In effect all services configured in Consul will be by default part of .service.consul which will mean that if we want to do a DNS resolving for the web service we will have to do a resolve for web.service.consul. In the below example I have consul running on my localhost at port 8600 and I use dig to explicitly force dig to resolve it at this DNS server. As stated, if you configure it correctly you do not have to explicitly call it and you should be able to do a DNS resolve as you always do.

[root@localhost consul.d]#
[root@localhost consul.d]# dig +noall +answer @127.0.0.1 -p 8600 web.service.consul 
web.service.consul. 0 IN A 191.168.1.10
web.service.consul. 0 IN A 191.168.1.11
[root@localhost consul.d]#

As you can see from the above example I will get the two addresses returned from the Consul DNS server.

Consul and load-balancing
As microservices are commonly build up out of a number of instances of the same service we do want to ensure that load-balancing is done. We can already see from the dig example above that there are two instances. However, having them always in the same order returned will not ensure that the load is balanced over the two instances.

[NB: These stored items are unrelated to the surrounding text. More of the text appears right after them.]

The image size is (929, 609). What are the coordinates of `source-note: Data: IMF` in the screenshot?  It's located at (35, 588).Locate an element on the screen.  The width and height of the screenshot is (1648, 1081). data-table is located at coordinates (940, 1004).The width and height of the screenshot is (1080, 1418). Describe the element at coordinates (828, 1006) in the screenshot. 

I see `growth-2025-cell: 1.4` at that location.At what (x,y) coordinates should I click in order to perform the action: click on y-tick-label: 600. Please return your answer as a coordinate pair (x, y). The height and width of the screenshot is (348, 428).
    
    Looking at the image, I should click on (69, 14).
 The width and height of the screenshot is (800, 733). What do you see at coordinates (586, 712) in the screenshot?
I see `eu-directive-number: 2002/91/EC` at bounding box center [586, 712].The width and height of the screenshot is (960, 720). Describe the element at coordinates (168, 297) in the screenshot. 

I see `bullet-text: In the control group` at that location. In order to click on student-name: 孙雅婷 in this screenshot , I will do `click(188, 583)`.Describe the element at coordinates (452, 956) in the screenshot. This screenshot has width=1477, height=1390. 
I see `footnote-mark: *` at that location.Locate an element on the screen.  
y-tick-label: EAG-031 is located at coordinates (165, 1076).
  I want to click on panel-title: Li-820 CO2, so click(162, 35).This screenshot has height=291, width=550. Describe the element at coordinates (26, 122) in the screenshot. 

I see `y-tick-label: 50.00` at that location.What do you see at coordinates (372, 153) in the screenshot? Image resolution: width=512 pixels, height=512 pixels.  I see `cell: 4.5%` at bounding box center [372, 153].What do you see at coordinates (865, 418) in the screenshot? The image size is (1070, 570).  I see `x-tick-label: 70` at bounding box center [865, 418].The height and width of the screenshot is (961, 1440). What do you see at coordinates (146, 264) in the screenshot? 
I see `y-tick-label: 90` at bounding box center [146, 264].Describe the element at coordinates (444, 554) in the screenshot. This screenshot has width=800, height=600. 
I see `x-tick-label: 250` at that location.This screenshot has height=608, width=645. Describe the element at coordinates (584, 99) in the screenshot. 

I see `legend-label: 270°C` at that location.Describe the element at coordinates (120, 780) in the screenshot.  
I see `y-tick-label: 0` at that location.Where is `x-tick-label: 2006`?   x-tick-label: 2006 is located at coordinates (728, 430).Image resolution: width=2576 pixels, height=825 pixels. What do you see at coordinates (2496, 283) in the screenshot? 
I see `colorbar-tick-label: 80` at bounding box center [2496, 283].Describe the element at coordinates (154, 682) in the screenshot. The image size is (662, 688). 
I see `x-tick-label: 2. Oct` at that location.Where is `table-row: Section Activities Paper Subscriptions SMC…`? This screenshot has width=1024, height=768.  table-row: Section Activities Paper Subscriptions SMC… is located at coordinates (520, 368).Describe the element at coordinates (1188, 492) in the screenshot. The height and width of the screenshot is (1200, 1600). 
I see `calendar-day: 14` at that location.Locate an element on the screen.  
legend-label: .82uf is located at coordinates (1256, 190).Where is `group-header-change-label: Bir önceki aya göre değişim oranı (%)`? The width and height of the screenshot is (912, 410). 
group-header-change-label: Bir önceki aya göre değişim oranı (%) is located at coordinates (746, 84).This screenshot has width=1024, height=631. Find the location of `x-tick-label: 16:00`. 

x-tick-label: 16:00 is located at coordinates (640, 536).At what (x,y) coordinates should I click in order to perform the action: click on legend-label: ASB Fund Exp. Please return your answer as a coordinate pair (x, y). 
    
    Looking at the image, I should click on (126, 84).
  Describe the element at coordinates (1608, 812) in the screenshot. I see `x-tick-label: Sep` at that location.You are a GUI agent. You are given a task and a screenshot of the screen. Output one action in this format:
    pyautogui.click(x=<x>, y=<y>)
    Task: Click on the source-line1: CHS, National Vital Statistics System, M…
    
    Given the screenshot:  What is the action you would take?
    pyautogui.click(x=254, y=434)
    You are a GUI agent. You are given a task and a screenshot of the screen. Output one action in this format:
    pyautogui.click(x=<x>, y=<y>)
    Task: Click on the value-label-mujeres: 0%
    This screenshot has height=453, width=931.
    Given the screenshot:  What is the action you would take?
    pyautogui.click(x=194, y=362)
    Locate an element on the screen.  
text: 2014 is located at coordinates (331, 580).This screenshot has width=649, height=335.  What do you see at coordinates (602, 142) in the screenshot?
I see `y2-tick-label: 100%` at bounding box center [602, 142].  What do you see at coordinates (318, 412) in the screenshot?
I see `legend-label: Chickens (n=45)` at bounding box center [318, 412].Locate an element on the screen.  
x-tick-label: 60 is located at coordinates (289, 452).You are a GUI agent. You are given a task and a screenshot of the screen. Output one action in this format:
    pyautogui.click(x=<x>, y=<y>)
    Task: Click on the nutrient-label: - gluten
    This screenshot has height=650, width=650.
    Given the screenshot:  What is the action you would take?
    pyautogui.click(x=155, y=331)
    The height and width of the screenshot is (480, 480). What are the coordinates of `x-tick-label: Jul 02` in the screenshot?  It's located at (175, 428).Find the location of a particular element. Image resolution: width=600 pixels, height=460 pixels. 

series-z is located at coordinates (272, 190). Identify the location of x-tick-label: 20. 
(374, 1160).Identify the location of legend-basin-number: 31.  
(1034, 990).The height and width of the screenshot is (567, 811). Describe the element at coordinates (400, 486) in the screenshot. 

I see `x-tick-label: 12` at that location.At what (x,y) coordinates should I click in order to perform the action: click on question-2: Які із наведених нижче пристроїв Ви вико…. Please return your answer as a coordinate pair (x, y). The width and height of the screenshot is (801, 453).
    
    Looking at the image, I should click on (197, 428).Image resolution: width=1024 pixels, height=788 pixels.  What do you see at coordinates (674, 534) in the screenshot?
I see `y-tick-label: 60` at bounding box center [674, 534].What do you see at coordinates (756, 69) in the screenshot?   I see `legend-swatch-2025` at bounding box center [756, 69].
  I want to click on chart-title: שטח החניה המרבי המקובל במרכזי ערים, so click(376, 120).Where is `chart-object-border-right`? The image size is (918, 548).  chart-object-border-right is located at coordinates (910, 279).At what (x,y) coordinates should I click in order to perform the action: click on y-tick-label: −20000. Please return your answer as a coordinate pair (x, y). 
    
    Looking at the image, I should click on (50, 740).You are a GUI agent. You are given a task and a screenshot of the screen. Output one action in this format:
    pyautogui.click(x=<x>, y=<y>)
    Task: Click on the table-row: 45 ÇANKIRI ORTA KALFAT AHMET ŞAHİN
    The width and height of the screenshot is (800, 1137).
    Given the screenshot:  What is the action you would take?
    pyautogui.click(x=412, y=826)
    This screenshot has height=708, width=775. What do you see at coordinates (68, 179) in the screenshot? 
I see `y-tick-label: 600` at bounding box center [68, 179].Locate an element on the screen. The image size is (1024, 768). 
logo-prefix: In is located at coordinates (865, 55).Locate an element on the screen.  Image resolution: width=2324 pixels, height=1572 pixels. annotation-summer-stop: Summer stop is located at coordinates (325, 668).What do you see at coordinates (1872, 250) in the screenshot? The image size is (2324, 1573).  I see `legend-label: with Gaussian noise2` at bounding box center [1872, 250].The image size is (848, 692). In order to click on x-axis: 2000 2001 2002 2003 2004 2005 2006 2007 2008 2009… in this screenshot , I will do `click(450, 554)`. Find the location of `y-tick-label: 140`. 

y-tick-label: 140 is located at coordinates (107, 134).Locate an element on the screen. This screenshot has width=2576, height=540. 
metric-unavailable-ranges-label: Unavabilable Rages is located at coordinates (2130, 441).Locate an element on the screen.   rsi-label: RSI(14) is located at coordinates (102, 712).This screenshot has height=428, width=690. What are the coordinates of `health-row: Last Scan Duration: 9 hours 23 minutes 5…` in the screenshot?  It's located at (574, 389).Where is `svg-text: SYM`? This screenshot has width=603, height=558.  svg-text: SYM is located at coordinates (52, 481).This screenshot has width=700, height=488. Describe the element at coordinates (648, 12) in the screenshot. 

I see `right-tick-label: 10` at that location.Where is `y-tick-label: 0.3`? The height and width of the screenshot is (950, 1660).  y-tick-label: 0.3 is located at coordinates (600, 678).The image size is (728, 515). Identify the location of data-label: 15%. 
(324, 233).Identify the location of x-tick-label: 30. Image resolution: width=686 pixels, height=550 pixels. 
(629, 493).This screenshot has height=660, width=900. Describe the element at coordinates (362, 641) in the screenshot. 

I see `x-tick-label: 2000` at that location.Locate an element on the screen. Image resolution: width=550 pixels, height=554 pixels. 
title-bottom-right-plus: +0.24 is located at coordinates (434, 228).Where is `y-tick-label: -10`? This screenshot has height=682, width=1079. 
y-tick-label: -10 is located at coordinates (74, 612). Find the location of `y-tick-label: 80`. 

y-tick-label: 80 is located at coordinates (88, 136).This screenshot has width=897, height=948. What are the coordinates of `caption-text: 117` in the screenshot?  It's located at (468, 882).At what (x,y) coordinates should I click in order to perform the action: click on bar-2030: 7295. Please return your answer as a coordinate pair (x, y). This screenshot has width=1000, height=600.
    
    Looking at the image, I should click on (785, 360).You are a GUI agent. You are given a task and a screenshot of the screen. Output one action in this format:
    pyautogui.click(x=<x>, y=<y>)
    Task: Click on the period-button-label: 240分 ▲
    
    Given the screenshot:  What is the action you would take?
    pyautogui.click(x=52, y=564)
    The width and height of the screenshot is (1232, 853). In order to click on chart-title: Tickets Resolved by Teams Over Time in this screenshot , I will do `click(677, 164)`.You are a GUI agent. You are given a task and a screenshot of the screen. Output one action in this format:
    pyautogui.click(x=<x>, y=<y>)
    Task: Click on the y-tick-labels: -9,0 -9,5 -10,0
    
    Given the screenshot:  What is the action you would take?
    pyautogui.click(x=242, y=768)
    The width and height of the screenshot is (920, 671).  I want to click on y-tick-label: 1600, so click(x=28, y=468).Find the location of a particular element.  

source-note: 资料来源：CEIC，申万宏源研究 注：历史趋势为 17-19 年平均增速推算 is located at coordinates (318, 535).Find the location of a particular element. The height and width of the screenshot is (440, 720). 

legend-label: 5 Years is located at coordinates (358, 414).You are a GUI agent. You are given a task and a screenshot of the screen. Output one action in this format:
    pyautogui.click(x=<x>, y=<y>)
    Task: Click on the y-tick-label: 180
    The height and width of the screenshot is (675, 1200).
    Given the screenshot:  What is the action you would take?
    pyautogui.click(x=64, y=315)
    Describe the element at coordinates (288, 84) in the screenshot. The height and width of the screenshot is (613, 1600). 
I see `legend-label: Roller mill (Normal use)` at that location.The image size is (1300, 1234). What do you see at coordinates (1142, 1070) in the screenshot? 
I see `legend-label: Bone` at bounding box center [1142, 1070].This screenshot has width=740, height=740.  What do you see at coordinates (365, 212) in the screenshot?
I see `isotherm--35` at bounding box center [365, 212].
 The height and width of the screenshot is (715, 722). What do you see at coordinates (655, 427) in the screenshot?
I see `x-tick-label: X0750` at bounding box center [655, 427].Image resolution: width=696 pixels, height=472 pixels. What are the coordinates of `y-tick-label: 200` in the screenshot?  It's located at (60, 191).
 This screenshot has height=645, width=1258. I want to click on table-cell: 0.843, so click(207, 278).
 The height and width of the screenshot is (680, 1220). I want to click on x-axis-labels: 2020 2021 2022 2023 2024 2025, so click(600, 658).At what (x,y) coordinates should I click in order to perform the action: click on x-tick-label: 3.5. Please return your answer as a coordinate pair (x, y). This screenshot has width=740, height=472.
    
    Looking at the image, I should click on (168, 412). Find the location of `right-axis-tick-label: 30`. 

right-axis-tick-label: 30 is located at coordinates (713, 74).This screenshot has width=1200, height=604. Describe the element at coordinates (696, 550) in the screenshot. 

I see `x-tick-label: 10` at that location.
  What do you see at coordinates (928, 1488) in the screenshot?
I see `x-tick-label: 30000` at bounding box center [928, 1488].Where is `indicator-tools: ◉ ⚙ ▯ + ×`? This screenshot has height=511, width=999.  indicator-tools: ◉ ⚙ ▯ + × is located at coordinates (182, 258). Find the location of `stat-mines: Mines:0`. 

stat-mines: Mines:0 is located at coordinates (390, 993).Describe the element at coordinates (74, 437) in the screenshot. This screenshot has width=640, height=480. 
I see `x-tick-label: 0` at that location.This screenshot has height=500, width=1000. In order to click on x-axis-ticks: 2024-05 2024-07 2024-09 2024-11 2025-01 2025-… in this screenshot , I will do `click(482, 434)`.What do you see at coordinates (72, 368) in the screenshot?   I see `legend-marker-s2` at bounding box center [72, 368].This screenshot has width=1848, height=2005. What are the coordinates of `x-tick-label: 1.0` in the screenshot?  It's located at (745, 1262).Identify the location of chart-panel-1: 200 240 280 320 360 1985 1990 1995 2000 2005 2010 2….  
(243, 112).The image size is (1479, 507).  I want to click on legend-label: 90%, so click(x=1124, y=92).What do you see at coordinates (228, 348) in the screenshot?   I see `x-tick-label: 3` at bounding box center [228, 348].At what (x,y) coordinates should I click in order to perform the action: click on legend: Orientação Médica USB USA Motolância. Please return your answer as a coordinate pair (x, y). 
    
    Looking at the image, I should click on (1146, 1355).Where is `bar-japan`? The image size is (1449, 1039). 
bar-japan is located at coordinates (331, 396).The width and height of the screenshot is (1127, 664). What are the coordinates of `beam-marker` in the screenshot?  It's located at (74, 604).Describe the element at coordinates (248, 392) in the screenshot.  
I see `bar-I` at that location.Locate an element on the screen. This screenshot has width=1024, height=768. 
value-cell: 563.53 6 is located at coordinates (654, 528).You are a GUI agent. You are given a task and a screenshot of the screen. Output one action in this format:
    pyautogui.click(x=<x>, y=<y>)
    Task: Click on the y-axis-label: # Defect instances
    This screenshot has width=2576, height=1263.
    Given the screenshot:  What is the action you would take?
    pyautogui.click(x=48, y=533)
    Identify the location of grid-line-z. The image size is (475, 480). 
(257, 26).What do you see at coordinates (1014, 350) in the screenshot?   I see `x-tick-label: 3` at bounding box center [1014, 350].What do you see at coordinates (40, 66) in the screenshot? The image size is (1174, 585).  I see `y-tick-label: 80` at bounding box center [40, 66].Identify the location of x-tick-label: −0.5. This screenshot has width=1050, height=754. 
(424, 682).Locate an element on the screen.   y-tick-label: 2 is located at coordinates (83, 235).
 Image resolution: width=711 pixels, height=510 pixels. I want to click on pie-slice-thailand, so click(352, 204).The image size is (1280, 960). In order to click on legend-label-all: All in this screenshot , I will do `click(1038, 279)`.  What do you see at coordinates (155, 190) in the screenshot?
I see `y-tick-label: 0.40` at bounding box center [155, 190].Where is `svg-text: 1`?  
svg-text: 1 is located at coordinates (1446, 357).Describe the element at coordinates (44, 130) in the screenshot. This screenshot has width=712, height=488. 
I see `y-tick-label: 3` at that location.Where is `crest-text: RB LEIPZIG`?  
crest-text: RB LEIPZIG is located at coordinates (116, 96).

Consul will by default do a load-balancing and will return the IP's in a different order by rotating them in the DNS response. In the below example you can see that this is done when we call the DNS server a couple of times.

[root@localhost consul.d]#
[root@localhost consul.d]# dig +noall +answer @127.0.0.1 -p 8600 web.service.consul 
web.service.consul. 0 IN A 191.168.1.10
web.service.consul. 0 IN A 191.168.1.11
[root@localhost consul.d]#
[root@localhost consul.d]# dig +noall +answer @127.0.0.1 -p 8600 web.service.consul 
web.service.consul. 0 IN A 191.168.1.11
web.service.consul. 0 IN A 191.168.1.10
[root@localhost consul.d]#

In conclusion
If you are running a microservices based IT footprint and you are using Oracle Linux you can read in the referenced article how to install Consul to do service discovery and registration. Consul supports both API based as well as DNS based discovery. If you have your service instances always on the same and pre-defined port using DNS is a very good option to use for your service discovery process.